Your output should be each line from the material below that has the word "Turn".

===== RECORDS =====

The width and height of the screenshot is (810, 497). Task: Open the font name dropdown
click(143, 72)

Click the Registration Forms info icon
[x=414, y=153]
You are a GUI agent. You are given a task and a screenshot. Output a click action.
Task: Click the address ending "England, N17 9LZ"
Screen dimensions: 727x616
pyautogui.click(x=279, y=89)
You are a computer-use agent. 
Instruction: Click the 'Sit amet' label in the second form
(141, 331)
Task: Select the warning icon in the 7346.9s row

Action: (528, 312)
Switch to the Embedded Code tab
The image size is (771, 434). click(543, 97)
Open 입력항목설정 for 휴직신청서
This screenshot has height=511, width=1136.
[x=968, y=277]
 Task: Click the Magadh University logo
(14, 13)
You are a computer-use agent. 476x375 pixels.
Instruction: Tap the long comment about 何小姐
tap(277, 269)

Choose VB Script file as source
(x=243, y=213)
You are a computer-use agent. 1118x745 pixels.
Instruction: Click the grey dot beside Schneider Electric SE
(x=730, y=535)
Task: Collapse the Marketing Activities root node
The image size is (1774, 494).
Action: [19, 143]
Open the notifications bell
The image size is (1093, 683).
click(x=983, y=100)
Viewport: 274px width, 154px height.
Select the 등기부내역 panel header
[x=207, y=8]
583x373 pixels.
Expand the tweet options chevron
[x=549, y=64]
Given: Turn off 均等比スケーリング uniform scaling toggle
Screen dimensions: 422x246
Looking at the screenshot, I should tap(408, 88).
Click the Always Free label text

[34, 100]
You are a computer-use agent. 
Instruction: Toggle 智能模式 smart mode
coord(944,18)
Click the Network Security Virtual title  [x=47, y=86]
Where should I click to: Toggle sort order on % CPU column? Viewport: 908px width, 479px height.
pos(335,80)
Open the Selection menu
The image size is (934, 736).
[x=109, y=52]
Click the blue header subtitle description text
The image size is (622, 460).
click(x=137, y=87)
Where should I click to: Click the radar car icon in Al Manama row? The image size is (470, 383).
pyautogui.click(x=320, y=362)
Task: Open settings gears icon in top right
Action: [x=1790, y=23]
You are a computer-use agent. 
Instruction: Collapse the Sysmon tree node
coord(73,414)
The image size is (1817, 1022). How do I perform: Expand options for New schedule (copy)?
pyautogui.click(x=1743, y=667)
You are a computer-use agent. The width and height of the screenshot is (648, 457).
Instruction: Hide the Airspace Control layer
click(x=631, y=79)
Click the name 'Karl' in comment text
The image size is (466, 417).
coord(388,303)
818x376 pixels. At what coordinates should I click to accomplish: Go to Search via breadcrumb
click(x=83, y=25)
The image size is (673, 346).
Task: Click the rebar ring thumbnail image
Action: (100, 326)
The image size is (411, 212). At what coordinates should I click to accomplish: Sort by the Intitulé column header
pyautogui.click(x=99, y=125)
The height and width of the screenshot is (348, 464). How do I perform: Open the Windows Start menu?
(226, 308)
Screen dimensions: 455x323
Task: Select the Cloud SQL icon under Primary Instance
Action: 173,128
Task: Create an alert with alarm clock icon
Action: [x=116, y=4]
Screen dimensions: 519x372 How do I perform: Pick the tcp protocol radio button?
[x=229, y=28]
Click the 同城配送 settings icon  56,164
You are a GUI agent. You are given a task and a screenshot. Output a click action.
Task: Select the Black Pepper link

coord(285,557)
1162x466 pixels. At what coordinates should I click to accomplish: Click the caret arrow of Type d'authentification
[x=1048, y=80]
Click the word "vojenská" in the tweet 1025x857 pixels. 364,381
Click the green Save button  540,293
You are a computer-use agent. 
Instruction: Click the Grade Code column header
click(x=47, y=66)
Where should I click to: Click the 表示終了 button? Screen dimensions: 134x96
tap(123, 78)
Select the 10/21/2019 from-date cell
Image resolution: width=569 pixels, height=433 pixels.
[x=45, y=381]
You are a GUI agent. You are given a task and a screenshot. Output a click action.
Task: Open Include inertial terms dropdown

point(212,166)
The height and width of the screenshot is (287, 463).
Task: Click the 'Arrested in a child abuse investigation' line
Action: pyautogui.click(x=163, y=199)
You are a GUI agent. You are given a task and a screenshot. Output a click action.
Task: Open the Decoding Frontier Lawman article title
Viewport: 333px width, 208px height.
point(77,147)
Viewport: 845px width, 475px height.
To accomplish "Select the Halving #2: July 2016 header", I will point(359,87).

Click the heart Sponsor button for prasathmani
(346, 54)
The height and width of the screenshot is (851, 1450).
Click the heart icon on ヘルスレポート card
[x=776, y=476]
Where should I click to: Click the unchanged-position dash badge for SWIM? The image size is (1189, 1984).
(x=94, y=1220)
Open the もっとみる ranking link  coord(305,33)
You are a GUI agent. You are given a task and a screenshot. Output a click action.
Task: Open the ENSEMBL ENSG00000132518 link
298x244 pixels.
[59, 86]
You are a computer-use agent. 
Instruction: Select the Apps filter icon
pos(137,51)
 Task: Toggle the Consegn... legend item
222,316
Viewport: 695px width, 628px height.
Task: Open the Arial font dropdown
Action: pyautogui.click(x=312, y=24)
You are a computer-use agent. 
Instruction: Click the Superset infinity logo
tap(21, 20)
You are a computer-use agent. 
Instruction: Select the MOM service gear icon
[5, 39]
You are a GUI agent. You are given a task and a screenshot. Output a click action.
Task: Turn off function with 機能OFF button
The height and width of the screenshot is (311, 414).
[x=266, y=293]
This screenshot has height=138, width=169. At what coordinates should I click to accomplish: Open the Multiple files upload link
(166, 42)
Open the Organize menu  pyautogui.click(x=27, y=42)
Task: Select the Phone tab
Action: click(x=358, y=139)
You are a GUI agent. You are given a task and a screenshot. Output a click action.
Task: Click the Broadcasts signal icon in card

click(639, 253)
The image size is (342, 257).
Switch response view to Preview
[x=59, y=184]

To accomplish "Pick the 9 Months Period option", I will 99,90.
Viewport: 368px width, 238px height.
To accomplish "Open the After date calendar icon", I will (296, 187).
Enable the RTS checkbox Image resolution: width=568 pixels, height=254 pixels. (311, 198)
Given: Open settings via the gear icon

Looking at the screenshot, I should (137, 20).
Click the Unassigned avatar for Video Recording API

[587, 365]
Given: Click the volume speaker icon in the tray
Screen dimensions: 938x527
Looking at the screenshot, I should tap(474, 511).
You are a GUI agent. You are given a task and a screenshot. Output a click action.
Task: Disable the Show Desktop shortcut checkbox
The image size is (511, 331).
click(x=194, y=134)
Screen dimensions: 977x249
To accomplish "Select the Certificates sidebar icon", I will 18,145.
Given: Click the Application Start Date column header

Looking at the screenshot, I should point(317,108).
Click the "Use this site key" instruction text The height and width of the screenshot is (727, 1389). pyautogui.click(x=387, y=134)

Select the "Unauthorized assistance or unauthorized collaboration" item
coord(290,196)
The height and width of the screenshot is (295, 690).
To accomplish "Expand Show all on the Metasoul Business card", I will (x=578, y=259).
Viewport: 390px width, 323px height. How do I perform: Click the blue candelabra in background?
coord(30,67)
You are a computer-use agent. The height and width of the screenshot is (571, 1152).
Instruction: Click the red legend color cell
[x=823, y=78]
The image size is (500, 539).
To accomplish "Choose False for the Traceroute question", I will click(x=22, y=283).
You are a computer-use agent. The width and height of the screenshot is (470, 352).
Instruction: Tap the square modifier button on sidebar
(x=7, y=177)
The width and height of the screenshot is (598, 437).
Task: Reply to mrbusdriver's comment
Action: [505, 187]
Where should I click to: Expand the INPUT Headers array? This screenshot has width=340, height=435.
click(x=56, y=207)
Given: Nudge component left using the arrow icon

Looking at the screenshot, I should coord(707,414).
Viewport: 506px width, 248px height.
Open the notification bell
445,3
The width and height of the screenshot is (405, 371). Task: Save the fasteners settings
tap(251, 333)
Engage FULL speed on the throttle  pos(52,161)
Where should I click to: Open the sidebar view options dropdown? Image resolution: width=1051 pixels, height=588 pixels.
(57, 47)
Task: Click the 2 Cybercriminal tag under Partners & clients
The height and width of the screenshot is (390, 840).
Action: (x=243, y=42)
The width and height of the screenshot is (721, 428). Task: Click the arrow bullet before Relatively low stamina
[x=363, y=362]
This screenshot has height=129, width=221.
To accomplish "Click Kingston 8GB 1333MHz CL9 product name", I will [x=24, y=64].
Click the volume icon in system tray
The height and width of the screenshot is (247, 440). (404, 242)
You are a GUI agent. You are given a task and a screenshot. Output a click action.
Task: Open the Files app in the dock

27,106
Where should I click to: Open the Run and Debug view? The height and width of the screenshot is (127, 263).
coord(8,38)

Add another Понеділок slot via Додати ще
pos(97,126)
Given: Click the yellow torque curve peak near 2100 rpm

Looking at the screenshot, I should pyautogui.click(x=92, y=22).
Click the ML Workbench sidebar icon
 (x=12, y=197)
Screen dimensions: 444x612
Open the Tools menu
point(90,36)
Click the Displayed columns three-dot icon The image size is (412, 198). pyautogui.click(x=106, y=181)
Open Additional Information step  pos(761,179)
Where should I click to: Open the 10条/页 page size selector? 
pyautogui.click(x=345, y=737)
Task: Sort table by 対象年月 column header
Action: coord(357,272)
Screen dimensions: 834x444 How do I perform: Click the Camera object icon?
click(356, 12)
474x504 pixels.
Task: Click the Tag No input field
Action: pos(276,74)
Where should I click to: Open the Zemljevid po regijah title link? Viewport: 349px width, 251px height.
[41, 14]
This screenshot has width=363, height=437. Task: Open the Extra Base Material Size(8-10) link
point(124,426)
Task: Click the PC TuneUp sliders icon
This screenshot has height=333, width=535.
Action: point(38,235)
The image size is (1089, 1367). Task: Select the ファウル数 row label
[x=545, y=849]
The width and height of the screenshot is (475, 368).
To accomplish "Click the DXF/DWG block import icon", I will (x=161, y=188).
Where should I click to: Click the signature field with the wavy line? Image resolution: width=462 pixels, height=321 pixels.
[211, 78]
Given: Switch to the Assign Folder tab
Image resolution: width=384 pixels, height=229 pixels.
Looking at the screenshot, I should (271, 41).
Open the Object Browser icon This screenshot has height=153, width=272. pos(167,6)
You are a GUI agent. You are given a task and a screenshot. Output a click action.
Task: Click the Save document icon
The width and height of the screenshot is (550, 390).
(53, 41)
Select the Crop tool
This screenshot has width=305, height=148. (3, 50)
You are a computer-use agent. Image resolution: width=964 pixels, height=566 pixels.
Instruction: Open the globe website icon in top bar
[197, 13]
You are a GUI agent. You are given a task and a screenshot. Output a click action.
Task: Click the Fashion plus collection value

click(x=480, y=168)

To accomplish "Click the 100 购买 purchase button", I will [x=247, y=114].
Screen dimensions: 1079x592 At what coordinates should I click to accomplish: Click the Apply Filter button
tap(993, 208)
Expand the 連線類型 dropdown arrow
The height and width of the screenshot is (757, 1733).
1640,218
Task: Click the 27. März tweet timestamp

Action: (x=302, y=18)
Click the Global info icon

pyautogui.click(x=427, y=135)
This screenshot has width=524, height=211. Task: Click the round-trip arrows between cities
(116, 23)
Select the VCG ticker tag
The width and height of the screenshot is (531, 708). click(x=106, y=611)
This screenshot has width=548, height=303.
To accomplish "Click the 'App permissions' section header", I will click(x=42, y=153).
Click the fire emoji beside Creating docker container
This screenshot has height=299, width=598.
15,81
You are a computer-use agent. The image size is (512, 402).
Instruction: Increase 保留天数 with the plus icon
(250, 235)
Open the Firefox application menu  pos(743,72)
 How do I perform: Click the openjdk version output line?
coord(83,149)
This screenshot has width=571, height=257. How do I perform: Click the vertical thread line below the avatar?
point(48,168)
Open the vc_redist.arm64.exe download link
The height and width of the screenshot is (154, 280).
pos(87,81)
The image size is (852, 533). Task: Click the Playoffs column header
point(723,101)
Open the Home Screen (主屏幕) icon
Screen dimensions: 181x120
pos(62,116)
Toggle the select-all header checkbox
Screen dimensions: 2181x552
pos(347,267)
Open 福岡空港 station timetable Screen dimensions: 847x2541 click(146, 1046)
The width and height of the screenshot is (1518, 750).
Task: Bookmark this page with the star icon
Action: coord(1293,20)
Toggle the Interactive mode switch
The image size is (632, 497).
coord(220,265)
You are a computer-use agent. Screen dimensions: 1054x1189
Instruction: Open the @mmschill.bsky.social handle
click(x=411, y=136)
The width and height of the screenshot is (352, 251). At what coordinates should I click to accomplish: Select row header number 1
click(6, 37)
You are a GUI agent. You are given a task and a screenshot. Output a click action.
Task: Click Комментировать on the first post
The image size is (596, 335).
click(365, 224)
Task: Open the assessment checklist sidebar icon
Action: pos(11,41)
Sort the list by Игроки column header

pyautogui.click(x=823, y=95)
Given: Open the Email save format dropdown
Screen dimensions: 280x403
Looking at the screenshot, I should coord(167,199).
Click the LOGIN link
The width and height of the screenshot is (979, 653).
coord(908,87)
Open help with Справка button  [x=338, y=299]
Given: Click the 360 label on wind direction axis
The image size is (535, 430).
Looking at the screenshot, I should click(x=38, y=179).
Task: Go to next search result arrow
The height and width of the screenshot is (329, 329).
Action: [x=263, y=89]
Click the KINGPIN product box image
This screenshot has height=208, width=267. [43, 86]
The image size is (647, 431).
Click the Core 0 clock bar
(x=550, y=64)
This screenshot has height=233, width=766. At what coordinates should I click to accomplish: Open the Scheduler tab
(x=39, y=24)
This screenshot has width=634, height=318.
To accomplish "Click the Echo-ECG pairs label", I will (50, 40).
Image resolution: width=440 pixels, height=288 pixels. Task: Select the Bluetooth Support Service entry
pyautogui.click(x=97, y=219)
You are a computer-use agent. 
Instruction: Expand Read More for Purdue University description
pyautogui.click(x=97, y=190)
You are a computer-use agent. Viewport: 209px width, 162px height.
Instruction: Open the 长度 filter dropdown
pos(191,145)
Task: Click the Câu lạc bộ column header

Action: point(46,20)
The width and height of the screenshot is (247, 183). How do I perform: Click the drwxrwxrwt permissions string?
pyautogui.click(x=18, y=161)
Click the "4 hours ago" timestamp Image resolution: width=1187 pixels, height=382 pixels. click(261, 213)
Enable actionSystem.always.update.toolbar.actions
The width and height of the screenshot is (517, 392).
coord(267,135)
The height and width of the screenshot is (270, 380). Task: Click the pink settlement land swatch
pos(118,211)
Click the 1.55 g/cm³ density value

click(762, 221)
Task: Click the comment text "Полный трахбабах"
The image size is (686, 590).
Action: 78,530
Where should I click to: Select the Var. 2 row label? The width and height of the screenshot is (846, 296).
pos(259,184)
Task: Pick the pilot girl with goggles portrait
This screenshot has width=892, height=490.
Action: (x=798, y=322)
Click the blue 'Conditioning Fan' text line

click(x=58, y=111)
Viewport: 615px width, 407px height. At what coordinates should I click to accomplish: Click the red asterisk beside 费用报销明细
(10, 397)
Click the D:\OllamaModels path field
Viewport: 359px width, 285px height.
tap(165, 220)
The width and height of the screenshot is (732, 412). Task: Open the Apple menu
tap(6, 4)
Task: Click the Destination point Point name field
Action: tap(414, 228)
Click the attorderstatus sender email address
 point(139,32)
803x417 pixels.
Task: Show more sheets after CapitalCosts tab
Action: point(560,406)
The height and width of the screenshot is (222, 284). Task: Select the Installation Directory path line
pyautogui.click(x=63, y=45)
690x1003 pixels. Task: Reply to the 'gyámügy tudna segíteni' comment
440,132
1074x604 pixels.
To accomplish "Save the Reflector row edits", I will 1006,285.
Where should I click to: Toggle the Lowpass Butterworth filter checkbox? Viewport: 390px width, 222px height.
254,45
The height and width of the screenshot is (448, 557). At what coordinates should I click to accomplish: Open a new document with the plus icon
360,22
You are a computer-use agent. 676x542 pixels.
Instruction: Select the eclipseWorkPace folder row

=====

▸ **RESULT BELOW**:
Given: Turn off 均等比スケーリング uniform scaling toggle
Task: Turn off function with 機能OFF button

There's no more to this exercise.